Les opérateurs trouvent également à redire dans l’ordre de remboursement pratiqué par les académies. Si la logique voudrait que les plus anciens créanciers soient les premiers servis, l’administration semble pratiquer l’ordre inverse. Les AREF cherchent en effet d’abord à régler les prestations en cours de réalisation pour maintenir la cadence de construction des nouvelles infrastructures scolaires, aux dépens du paiement des structures déjà réalisées.

Les entreprises de Souss menacent de suspendre les chantiers

C’est peu dire que ces pratiques mettent les entreprises en mauvaise posture. Avec des arriérés remontant à 2010, les contractants des académies de Souss-Massa et Meknès, comprenant d’ailleurs également des bureaux d’études et des architectes engagés dans le programme d’urgence, voient en effet leurs problèmes de trésorerie s’aggraver et leurs relations avec leurs salariés, leurs banquiers et leurs fournisseurs se détériorer. Et ils sont de plus en plus nombreux à devoir liquider des actifs pour pouvoir survivre s’ils en ont encore les moyens.

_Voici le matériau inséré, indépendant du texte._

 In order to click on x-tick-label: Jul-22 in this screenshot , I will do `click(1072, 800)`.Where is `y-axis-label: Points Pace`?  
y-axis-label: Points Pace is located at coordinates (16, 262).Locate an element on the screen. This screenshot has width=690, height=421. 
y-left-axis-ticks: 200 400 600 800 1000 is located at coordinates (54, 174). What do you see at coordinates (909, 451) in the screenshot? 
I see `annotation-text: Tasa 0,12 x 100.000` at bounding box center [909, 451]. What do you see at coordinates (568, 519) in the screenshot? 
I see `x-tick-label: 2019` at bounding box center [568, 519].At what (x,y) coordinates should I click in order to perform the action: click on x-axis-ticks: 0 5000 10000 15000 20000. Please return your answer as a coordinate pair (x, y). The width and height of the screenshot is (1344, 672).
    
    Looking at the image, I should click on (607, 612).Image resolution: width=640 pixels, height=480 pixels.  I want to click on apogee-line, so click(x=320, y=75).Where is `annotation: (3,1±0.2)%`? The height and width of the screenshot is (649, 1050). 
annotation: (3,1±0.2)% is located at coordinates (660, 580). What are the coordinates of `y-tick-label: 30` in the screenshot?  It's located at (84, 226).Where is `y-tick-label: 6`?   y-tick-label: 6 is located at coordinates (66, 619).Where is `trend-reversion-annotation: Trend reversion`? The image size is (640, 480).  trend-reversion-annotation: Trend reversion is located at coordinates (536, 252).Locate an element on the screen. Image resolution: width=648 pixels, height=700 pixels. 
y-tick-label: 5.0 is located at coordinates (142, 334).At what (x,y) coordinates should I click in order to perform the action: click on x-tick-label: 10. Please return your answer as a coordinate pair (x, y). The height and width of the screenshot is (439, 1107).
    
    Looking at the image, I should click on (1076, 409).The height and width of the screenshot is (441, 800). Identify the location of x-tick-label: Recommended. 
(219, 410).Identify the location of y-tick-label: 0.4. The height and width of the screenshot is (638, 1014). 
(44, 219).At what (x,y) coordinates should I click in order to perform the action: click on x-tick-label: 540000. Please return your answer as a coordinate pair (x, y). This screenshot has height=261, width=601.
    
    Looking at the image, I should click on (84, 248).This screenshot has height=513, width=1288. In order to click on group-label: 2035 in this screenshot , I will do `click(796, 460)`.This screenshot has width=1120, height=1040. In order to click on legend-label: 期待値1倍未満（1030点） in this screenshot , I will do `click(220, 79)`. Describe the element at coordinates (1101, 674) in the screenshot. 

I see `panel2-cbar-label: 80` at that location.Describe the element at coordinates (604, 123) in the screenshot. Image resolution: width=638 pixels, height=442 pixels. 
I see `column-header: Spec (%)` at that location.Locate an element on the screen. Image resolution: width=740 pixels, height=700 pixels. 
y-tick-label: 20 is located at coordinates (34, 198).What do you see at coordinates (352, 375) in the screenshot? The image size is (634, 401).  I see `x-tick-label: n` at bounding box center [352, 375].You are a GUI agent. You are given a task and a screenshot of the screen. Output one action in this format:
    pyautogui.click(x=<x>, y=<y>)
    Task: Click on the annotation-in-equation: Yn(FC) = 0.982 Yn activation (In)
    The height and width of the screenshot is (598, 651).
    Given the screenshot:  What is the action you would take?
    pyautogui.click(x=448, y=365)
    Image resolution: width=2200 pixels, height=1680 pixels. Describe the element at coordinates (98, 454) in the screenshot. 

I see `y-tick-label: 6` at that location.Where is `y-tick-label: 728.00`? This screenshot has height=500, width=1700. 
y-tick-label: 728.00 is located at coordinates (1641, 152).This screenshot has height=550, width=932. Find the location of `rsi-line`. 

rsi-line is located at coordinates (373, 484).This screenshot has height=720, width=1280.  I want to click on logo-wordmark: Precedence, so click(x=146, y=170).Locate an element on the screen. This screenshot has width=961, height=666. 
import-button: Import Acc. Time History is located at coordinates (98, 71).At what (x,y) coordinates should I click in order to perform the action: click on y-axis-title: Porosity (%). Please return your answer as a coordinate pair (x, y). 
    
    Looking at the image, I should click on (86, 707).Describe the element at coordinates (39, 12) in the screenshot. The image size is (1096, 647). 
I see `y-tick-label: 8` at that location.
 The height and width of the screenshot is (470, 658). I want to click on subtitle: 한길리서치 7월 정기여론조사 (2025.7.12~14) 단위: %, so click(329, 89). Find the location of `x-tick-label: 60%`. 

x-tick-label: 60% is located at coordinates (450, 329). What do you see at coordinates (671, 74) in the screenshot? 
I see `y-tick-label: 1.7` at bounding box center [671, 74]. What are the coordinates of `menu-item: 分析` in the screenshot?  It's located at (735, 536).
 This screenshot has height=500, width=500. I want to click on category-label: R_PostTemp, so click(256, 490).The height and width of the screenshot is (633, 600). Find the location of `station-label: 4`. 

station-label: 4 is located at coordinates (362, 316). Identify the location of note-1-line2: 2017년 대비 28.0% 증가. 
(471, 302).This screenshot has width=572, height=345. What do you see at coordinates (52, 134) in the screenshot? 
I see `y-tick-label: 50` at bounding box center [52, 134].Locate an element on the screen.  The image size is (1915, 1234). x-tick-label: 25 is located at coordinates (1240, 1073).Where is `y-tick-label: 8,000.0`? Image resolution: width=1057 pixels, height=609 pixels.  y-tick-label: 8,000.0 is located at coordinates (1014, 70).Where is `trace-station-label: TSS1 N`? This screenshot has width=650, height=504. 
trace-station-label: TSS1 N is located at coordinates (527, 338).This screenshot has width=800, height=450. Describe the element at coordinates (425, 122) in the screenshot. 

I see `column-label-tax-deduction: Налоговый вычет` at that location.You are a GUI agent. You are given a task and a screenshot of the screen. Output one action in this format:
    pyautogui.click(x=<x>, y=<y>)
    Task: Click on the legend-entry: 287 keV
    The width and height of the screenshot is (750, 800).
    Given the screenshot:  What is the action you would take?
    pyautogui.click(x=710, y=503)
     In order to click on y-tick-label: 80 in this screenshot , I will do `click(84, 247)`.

Ce qui est d’autant plus préoccupant c’est que même les académies qui étaient parvenues à redresser leur situation grâce au dernier déblocage des Finances semblent retomber dans leurs travers. A peine leurs impayés réglés, les AREF de Tadla-Azilal, Fès-Boulemane et de l’Oriental en ont accumulé de nouveaux. C’est que, comme il est de coutume à cette période de l’année, les académies ont poussé leurs prestataires à augmenter leur rythme de construction afin que de nouvelles infrastructures soient finalisées pour la prochaine rentrée scolaire. Mais si les travaux ont avancé à un rythme soutenu, les déblocages n’ont pas suivi. Pourtant, parallèlement à son dernier versement de 2,1 milliards de DH, le département des finances avait annoncé la facilitation des décaissements et la simplification des procédures de la comptabilité publique ainsi que plusieurs mesures pour éviter à l’avenir tout retard de paiement. Si elles ont bien été mises en place, celles-ci tardent manifestement à produire leurs effets. En attendant, certains opérateurs ont décidé d’arrêter les frais. Les entreprises de la région de Souss-Massa prévoient un arrêt des chantiers menés pour le compte de l’académie de la région à partir du 21 juillet.